I long for scenes where man has never trod,
    A place where woman never smiled or wept--
There to abide with my Creator, God,
    And sleep as I in childhood sweetly slept,
Untroubling and untroubled where I lie,
The grass below--above the vaulted sky.

-John Clare (1793-1864), I am,
written while he was confined in the General Lunatic
Asylum in Northampton, where he spent about the last
third of his life.





Mystic Tides (Hawaii)

He has left the village and mounted the steep,
And beneath him, tranquil and broad and deep,
Is the Mystic, meeting the ocean tides;

-Henry Wadsworth Longfellow (1807-1882),
Paul Revere's Ride





Kindling the Universe (Shenandoah)

    That light whose smile kindles the universe,
        That beauty in which all things work and move,
    That benediction which the eclipsing curse
        Of birth can quench not, that sustaining Love
        Which, through the web of being blindly wove
    By man and beast and earth and air and sea,
        Burns bright or dim, as each are mirrors of
    The fire for which all thirst, now beams on me,
Consuming the last clouds of cold mortality.
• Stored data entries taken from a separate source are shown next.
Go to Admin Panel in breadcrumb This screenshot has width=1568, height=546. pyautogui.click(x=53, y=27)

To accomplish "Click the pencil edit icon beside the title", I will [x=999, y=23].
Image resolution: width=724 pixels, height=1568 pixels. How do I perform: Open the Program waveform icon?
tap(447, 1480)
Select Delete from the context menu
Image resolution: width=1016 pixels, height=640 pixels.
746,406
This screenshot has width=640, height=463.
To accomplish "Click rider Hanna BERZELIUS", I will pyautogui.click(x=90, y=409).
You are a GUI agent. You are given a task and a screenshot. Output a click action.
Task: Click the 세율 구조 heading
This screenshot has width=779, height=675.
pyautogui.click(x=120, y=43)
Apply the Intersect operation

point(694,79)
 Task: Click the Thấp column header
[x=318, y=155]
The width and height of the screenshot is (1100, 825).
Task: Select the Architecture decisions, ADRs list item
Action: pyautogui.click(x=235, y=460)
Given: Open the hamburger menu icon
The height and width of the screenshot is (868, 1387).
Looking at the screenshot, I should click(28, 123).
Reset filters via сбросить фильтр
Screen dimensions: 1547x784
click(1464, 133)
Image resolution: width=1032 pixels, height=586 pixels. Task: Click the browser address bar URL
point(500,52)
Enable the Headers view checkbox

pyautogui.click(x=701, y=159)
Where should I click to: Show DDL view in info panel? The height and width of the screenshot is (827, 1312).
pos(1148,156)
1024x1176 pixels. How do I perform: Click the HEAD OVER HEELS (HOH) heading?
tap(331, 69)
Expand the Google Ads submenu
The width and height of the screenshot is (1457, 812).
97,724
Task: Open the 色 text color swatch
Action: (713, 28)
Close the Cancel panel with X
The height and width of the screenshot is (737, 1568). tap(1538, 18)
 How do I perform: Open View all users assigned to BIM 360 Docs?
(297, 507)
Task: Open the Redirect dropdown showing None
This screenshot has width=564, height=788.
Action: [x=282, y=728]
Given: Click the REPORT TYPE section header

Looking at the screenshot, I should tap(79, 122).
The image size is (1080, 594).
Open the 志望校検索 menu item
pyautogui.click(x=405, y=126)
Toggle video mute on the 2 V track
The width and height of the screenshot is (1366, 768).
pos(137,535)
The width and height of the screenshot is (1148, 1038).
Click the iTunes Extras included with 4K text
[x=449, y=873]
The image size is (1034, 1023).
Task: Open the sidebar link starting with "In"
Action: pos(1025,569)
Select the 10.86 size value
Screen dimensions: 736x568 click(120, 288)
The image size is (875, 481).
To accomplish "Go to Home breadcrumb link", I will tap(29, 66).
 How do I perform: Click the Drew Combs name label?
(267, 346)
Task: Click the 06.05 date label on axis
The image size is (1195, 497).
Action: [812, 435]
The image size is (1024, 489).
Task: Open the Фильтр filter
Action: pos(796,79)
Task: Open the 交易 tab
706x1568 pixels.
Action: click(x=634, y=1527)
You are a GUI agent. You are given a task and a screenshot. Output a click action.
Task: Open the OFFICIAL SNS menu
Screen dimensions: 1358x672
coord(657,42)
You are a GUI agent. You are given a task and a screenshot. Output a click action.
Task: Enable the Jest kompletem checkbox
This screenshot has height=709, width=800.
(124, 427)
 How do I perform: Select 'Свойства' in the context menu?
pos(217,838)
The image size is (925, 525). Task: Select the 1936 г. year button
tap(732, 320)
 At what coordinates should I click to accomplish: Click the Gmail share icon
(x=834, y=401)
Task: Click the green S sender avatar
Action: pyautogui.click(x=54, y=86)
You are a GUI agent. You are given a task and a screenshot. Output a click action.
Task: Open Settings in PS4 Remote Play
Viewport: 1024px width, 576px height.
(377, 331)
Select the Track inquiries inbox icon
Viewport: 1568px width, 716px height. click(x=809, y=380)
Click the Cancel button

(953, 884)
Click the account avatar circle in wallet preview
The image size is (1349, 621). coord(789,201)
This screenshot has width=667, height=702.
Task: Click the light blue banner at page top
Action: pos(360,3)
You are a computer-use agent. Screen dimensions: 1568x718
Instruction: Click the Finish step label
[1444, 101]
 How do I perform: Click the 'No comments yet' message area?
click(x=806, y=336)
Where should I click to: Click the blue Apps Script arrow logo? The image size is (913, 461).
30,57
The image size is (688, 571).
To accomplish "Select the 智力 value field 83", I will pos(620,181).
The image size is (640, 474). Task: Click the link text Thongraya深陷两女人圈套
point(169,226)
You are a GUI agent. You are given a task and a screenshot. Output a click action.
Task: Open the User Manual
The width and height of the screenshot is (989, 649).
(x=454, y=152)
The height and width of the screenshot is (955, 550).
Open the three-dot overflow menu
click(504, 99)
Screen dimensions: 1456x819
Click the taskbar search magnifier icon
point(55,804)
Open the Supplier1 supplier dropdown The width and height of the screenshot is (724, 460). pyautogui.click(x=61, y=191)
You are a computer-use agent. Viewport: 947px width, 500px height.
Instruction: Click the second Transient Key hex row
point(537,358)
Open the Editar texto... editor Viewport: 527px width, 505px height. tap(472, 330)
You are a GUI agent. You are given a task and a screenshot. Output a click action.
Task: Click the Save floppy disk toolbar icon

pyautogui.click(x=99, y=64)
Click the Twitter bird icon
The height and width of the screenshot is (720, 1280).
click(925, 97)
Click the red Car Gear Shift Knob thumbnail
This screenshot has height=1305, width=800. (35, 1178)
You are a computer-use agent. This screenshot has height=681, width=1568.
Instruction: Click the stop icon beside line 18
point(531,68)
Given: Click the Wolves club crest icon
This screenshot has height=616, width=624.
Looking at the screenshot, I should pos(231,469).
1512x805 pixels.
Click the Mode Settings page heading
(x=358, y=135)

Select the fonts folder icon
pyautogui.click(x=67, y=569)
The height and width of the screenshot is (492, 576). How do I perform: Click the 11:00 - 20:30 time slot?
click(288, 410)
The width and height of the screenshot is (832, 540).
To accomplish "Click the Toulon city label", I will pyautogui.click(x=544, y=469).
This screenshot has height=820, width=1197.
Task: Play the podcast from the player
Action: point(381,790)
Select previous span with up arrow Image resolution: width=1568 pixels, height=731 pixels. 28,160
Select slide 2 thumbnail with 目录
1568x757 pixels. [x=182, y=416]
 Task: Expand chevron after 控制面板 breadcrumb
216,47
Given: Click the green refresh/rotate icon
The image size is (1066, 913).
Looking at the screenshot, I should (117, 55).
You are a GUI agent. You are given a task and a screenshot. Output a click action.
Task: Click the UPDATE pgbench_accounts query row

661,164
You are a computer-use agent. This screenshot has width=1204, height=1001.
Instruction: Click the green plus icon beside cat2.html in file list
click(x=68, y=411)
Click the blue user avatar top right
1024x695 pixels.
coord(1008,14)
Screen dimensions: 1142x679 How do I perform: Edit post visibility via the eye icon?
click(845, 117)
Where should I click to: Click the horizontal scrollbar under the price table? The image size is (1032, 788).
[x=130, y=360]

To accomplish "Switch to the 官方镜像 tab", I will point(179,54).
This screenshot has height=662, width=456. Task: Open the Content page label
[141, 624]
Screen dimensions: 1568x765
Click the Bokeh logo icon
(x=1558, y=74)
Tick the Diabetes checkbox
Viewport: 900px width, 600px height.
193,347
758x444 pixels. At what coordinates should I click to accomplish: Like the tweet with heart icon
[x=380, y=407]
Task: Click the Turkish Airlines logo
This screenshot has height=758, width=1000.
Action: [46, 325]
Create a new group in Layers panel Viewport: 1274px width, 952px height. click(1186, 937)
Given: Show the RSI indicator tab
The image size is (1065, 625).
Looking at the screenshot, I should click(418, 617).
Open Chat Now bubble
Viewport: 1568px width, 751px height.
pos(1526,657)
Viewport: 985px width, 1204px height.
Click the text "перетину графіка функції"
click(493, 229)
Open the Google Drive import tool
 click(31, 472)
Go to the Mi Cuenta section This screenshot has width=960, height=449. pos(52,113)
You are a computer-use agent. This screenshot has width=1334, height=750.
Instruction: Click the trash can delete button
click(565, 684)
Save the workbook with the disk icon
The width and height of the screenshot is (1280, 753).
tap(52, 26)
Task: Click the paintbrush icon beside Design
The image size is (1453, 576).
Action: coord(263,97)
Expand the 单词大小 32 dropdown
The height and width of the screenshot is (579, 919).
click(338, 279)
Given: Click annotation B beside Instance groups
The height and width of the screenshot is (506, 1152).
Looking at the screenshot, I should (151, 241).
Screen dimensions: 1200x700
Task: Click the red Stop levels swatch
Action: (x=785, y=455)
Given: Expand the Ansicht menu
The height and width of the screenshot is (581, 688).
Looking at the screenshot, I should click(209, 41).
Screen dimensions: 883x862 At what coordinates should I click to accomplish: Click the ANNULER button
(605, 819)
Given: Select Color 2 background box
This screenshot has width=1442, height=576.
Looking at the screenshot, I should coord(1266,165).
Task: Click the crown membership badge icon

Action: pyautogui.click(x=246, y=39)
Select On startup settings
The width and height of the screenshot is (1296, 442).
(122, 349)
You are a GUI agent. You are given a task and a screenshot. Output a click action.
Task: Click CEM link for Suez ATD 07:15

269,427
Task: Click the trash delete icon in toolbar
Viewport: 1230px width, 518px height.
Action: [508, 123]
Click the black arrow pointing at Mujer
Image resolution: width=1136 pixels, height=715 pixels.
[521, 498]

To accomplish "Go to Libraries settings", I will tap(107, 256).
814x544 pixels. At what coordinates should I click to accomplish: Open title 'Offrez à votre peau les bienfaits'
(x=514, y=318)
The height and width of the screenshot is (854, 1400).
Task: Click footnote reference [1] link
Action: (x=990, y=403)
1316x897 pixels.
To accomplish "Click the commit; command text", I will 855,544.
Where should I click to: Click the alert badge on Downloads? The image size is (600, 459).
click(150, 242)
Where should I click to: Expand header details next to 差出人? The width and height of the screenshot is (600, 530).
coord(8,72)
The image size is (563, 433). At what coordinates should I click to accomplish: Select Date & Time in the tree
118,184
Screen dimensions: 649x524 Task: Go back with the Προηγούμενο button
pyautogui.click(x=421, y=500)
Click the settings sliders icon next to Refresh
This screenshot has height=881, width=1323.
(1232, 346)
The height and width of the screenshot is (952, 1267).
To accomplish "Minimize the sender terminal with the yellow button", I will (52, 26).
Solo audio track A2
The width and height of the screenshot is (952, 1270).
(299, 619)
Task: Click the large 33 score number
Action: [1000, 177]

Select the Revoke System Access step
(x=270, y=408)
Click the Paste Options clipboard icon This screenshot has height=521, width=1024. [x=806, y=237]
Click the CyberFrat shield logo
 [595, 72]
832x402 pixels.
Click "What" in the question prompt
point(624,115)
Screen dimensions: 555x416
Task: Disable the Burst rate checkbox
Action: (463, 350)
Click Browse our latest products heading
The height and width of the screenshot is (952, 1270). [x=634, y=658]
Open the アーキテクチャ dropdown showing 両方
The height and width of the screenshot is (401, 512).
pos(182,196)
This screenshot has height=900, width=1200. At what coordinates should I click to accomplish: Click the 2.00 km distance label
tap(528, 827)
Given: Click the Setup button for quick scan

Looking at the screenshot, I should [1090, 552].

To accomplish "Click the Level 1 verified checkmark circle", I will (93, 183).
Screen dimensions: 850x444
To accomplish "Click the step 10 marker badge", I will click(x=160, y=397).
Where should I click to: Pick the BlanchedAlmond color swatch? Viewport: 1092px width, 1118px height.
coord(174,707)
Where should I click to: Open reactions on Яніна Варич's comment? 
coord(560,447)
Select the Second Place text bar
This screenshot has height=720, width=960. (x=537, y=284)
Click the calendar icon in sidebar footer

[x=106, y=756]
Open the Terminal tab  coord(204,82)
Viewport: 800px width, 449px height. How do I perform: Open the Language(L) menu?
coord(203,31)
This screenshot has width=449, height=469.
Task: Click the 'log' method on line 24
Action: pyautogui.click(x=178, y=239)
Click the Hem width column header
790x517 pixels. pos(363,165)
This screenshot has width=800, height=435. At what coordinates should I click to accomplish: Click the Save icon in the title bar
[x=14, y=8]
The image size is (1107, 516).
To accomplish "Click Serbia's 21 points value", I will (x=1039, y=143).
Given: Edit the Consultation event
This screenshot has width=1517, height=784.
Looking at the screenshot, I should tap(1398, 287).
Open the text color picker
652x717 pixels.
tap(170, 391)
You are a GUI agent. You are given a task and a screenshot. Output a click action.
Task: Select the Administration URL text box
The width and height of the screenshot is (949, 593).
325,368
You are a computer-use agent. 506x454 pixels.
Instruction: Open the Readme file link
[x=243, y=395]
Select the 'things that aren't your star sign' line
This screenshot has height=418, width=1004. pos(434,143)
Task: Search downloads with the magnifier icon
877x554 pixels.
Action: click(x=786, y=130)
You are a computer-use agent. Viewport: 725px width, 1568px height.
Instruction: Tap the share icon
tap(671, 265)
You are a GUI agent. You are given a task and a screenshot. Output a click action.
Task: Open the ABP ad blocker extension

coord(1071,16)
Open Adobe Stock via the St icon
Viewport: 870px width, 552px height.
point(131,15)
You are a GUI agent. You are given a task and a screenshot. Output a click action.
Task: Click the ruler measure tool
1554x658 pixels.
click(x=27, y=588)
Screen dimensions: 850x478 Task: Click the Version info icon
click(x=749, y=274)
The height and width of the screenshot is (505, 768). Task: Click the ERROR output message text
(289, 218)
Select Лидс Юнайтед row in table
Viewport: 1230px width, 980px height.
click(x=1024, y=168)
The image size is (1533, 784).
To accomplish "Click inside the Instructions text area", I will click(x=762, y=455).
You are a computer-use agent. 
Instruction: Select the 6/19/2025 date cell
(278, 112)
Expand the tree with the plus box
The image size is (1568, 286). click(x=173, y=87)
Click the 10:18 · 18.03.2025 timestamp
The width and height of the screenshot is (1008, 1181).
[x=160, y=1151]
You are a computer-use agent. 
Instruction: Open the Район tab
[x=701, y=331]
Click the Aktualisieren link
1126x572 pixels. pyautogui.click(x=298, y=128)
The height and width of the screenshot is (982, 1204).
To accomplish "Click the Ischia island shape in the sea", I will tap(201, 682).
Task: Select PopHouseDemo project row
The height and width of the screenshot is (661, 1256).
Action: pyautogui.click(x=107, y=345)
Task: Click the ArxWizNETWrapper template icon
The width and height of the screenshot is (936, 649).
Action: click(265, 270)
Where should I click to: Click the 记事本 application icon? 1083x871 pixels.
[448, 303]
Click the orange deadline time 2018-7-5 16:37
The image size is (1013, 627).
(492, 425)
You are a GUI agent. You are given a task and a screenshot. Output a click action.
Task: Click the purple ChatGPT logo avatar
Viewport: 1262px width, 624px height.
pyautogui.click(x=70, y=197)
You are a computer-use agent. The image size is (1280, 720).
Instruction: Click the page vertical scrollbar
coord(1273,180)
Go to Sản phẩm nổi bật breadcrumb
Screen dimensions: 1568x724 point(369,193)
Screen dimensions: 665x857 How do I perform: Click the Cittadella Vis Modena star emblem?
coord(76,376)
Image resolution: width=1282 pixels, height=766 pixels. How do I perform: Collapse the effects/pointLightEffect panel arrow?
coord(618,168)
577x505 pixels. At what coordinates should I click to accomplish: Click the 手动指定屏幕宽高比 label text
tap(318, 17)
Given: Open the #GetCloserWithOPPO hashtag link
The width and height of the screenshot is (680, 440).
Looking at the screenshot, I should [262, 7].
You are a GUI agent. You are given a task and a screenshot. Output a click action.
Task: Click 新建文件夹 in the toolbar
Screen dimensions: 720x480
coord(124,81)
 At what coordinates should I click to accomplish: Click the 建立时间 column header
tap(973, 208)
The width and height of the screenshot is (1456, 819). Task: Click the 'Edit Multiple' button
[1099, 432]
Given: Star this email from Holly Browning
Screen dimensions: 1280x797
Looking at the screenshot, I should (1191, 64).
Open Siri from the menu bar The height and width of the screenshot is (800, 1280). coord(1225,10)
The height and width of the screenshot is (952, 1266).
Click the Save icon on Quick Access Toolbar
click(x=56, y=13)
-Percy Bysshe Shelley (1792-1822),
Adonais





Yearnings in the Night (Shenandoah)

I can give not what men call love,
    But wilt thou accept not
The worship the heart lifts above
    And the Heavens reject not,--
The desire of the moth for the star,
    Of the night for the morrow,
The devotion to something afar
    From the sphere of our sorrow?

-Percy Bysshe Shelley (1792-1822),
To __





Haunted Forest (Shenandoah)

O brightest! though too late for antique vows,
    Too, too late for the fond believing lyre,
When holy were the haunted forest boughs,
    Holy the air, the water, and the fire;
Yet even in these days so far retired
    From happy pieties, thy lucent fans,
    Fluttering among the faint Olympians,
I see, and sing, by my own eyes inspired.
So let me be thy choir, and make a moan
        Upon the midnight hours;
Thy voice, thy lute, thy pipe, thy incense sweet
    From swingèd censer teeming:
Thy shrine, thy grove, thy oracle, thy heat
    Of pale-mouthed prophet dreaming.

-John Keats (1795-1821),
Ode to Psyche





Passion of the Night (Shenandoah)

I remember, I remember,
The fir trees dark and high;
I used to think their slender tops
Were close against the sky;

-Thomas Hood (1799-1845),
I Remember, I Remember





Tumultuous Storm (Shenandoah)

The sled and traveller stopped, the courier's feet
Delayed, all friends shut out, the housemates sit
Around the radiant fireplace, enclosed
In a tumultuous privacy of storm.

-Ralph Waldo Emerson (1803-1882),
The Snow-Storm





Hallowed Hour (Shenandoah)

    She danced along with vague, regardless eyes;
    Anxious her lips, her breathing quick and short:
    The hallowed hour was near at hand: she sighs
    Amid the timbrels, and the thronged resort
    Of whisperers in anger, or in sport;
    'Mid looks of love, defiance, hate, and scorn,
    Hoodwinked with faery fancy; all amort,
    Save to St Agnes and her lambs unshorn,
And all the bliss to be before tomorrow morn.

-John Keats (1795-1821),
The Eve of St. Agnes





Midnight Ecstasy (Shenandoah)

Now more than ever seems it rich to die,
    To cease upon the midnight with no pain,
        While thou art pouring forth thy soul abroad
            In such an ecstasy!

-John Keats (1795-1821),
Ode to a Nightingale





Unimprisoned Flames (Shenandoah)

    Ah woe is me! Winter is come and gone,
        But grief returns with the revolving year.
    The airs and streams renew their joyous tone;
        The ants, the bees, the swallows, re-appear;
        Fresh leaves and flowers deck the dead Season's bier;
    The amorous birds now pair in every brake,
        And build their mossy homes in field and brere;
    And the green lizard and the golden snake,
Like unimpresoned flames, out of their trance awake.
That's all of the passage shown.